**TEXTE FOURNI**
┄┄┄┄┄┄┄┄┄┄┄┄┄┄┄┄┄┄┄┄

TF 6B_22/2023 du 16 octobre 2023 | Procédure orale de recours en cas de nouvelle appréciation des faits (art. 406 al. 1 let. a CPP)

  • Le Ministère public avait recouru auprès du Tribunal fédéral en contestant l'acquittement du Recourant. Notre Haute Cour avait alors renvoyé la cause à l'instance précédente. Dans le présent recours, le Recourant a invoqué une violation de son droit d'être entendu, car l'instance cantonale n'avait pas procédé à un échange d'écritures avant de rendre son jugement sur renvoi.

┄┄┄┄┄┄┄┄┄┄┄┄┄┄┄┄┄┄┄┄

**EXERCICES**
(1) Recopiez le texte fourni en commençant par « TF 6B_22/2023 du » et en finissant par « jugement sur renvoi. », mais remplacez « Ministère public » par « Parquet ».
(2) Selon le texte fourni, quel droit le Recourant estime-t-il avoir été violé ?
(3) Résumez le texte fourni en deux phrases.

**DONNÉES EXTRAITES**
┄┄┄┄┄┄┄┄┄┄┄┄┄┄┄┄┄┄┄┄

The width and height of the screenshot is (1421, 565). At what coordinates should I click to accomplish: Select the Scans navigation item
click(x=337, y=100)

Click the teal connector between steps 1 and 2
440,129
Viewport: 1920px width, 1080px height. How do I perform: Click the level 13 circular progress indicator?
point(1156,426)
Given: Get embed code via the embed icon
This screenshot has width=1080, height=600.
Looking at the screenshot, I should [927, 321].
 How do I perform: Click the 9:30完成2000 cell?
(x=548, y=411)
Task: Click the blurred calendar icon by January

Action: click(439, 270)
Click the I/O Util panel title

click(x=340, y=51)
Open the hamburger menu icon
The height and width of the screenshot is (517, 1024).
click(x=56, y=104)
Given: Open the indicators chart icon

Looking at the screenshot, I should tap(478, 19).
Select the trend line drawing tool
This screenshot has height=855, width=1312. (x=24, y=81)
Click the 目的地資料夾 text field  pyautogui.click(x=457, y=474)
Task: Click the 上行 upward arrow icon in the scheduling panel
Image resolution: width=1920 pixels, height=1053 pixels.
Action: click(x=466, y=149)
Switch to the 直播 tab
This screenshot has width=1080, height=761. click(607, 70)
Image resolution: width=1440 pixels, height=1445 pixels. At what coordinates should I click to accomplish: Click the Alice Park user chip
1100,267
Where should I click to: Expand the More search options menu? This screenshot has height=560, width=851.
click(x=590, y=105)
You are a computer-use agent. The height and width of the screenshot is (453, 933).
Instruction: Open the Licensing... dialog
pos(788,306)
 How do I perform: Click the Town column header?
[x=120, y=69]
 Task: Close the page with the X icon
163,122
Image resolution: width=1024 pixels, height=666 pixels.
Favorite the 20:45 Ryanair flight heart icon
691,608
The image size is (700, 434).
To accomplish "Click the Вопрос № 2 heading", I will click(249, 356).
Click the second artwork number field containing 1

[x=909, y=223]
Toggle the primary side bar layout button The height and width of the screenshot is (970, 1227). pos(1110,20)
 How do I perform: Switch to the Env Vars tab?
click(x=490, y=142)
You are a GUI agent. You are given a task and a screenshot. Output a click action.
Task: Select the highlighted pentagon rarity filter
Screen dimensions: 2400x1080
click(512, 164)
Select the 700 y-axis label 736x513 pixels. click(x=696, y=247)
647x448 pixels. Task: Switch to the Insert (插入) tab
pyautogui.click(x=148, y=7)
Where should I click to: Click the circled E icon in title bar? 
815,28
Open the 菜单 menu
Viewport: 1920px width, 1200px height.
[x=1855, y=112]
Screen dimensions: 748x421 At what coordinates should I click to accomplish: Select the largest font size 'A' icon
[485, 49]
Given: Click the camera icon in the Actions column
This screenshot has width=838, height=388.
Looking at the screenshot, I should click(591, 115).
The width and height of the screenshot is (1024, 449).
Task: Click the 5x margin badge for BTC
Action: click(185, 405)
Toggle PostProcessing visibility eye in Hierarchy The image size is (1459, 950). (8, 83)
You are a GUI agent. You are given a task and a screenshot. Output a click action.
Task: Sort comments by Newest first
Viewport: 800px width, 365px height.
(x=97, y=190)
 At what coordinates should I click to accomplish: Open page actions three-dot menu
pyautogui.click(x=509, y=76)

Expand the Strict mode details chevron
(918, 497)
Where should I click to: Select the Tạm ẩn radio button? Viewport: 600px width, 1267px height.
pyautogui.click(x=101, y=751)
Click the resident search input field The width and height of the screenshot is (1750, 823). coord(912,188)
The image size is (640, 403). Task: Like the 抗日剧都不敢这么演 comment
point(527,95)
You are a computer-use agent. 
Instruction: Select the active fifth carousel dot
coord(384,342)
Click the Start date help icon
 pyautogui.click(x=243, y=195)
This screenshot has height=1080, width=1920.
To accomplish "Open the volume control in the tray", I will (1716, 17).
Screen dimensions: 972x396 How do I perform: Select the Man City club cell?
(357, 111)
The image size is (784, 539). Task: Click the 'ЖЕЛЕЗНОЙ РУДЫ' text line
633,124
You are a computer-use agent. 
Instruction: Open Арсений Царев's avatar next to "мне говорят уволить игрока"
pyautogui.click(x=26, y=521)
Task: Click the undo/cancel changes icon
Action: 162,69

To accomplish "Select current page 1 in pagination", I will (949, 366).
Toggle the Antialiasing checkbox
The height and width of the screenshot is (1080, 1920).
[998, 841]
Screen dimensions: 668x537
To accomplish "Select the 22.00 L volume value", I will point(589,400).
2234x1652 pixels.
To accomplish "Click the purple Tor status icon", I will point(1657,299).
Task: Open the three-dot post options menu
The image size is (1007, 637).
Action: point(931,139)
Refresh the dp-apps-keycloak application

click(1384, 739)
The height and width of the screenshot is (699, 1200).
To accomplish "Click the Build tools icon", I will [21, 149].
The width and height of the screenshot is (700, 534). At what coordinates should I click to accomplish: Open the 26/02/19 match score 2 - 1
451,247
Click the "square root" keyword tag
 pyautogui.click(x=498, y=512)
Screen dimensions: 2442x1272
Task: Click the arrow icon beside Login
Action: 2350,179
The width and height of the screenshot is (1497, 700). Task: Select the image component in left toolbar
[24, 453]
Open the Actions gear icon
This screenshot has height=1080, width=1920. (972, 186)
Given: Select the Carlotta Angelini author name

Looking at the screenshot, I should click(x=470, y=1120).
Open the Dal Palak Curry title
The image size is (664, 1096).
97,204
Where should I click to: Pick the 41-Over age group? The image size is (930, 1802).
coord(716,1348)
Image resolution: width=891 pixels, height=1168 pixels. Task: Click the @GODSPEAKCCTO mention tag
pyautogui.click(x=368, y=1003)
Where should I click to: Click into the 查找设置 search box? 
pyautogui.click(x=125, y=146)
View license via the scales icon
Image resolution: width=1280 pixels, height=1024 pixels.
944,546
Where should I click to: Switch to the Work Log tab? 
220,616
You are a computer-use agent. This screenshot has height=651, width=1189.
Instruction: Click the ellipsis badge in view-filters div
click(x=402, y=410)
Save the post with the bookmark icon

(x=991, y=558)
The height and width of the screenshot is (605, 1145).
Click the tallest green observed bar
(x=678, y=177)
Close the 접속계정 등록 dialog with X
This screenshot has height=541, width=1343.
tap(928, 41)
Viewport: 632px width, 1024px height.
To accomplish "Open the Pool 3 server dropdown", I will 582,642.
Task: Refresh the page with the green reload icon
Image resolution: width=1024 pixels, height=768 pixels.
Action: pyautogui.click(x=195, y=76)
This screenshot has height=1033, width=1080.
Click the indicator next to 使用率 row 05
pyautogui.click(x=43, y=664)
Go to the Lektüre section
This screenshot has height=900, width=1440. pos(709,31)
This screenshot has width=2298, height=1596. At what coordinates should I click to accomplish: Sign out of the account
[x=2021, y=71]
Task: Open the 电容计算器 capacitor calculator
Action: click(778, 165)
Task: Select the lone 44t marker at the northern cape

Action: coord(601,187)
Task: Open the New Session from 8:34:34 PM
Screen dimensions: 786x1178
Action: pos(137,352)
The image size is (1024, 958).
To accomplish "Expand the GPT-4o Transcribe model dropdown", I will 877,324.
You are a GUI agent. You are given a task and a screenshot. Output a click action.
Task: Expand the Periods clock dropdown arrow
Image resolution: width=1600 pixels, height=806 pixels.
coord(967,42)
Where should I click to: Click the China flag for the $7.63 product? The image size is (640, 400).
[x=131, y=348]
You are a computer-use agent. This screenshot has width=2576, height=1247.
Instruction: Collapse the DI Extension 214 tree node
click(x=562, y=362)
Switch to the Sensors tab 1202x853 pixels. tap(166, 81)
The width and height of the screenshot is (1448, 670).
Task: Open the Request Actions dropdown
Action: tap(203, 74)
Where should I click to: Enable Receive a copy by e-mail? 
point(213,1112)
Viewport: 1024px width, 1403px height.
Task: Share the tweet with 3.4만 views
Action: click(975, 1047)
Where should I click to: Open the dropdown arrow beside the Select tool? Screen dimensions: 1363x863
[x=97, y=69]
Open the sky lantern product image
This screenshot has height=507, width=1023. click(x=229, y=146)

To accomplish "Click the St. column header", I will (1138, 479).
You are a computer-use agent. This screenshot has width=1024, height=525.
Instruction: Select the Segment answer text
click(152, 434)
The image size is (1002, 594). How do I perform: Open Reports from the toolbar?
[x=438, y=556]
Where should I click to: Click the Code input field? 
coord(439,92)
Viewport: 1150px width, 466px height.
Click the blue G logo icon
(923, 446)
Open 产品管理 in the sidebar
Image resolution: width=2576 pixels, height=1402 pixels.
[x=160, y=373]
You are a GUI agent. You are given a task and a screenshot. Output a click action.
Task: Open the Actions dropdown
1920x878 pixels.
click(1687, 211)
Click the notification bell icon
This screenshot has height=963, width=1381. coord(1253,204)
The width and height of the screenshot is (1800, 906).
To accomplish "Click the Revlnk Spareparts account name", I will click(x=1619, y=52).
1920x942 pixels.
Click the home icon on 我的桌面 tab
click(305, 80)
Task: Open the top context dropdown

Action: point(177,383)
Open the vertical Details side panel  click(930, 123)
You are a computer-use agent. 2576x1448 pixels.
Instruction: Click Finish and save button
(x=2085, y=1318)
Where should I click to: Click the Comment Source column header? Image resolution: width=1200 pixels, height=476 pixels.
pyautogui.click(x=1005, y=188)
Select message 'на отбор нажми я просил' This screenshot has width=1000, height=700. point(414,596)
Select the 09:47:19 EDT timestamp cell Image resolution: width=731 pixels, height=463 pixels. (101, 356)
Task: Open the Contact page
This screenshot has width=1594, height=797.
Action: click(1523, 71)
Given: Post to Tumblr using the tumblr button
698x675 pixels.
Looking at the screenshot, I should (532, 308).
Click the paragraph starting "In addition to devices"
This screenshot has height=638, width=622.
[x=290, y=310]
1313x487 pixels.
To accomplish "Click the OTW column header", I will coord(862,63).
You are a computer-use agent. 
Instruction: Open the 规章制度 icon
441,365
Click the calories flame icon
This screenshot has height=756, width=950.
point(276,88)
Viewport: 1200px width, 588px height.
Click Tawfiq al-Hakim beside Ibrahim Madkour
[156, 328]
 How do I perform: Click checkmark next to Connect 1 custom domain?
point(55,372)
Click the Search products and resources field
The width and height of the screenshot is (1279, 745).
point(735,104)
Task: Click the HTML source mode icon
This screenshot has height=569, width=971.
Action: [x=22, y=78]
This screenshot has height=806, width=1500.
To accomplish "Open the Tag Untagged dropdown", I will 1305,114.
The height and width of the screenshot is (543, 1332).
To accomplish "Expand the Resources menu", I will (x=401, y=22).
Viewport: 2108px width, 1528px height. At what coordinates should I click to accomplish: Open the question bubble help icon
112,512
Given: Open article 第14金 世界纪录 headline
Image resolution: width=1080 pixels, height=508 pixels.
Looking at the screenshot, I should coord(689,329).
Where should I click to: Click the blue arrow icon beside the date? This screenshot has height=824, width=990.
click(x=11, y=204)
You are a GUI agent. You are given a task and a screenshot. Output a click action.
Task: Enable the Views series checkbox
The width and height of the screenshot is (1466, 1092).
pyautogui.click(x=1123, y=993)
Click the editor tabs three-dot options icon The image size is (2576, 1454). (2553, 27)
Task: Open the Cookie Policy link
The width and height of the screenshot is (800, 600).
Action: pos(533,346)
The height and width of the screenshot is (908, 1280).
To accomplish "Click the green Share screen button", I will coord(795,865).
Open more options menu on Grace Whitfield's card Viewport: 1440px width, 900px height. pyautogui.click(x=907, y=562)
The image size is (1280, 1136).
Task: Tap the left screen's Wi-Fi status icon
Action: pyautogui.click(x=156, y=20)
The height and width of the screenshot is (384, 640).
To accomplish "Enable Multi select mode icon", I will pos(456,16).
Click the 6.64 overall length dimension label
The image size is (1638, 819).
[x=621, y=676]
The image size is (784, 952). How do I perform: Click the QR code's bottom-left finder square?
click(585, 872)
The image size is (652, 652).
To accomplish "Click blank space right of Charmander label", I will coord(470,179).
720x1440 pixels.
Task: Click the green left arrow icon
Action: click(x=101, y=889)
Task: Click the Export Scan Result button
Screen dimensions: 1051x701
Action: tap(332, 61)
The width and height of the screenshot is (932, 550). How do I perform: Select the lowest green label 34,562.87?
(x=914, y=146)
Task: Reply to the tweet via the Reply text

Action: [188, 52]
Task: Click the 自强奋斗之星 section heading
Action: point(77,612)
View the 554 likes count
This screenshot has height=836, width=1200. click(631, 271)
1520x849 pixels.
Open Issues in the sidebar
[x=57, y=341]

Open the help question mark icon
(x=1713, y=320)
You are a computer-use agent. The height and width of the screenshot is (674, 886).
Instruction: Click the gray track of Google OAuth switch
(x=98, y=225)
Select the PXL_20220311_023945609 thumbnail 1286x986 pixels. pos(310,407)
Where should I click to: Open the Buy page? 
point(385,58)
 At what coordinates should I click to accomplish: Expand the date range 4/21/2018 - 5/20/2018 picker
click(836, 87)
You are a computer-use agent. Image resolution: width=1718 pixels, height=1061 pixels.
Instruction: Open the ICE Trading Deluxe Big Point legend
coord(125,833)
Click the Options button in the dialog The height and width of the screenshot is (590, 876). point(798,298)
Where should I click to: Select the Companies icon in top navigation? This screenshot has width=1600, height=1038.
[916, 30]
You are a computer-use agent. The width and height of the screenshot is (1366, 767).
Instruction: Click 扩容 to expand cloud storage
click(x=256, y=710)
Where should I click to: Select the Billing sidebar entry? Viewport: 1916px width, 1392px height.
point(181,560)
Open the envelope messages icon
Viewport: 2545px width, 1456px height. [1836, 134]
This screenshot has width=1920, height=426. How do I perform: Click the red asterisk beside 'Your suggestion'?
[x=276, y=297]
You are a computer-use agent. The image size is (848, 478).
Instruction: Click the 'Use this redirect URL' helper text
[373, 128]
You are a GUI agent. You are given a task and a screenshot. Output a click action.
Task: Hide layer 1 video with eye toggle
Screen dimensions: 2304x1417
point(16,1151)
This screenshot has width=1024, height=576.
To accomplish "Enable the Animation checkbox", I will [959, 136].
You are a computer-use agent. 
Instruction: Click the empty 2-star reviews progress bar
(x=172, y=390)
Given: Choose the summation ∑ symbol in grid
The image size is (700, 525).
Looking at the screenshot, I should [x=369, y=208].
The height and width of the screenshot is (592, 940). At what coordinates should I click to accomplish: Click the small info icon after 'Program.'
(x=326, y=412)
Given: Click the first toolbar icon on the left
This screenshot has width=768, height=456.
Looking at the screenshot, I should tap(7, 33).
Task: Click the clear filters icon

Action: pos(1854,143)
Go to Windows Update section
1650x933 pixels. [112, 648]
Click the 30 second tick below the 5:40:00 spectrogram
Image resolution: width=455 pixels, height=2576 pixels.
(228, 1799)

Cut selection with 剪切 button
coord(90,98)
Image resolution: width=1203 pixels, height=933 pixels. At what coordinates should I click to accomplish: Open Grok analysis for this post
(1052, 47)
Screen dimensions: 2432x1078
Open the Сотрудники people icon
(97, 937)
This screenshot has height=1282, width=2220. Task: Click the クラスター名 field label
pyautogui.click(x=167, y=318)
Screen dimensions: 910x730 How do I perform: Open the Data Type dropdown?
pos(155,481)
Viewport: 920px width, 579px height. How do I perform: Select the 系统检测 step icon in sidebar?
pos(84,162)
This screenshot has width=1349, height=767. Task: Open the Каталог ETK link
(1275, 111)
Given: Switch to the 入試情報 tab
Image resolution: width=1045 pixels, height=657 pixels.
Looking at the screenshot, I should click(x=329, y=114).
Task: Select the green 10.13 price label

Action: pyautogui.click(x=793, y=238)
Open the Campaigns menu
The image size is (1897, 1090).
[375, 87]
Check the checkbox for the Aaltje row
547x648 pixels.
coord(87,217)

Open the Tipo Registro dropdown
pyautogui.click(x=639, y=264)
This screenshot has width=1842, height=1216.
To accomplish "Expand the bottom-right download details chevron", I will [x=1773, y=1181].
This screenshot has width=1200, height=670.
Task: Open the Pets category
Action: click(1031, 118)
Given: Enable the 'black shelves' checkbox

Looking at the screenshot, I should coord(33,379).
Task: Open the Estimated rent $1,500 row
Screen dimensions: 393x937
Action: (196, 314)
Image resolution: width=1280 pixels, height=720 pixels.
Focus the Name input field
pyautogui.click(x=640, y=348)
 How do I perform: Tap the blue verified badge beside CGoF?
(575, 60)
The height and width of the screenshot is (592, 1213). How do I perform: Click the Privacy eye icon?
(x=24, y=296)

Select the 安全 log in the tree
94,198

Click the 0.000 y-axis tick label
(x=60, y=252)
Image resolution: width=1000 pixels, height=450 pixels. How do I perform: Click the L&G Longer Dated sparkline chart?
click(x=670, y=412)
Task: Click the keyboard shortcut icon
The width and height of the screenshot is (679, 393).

┄┄┄┄┄┄┄┄┄┄┄┄┄┄┄┄┄┄┄┄

**CORRIGÉS**
(1)
TF 6B_22/2023 du 16 octobre 2023 | Procédure orale de recours en cas de nouvelle appréciation des faits (art. 406 al. 1 let. a CPP)

  • Le Parquet avait recouru auprès du Tribunal fédéral en contestant l'acquittement du Recourant. Notre Haute Cour avait alors renvoyé la cause à l'instance précédente. Dans le présent recours, le Recourant a invoqué une violation de son droit d'être entendu, car l'instance cantonale n'avait pas procédé à un échange d'écritures avant de rendre son jugement sur renvoi.

(2) Son droit d'être entendu.

(3) Le Ministère public avait contesté l'acquittement du Recourant devant le Tribunal fédéral, qui a renvoyé la cause à l'instance précédente. Dans le présent recours, le Recourant invoque une violation de son droit d'être entendu, car l'instance cantonale n'a pas procédé à un échange d'écritures avant de rendre son jugement sur renvoi.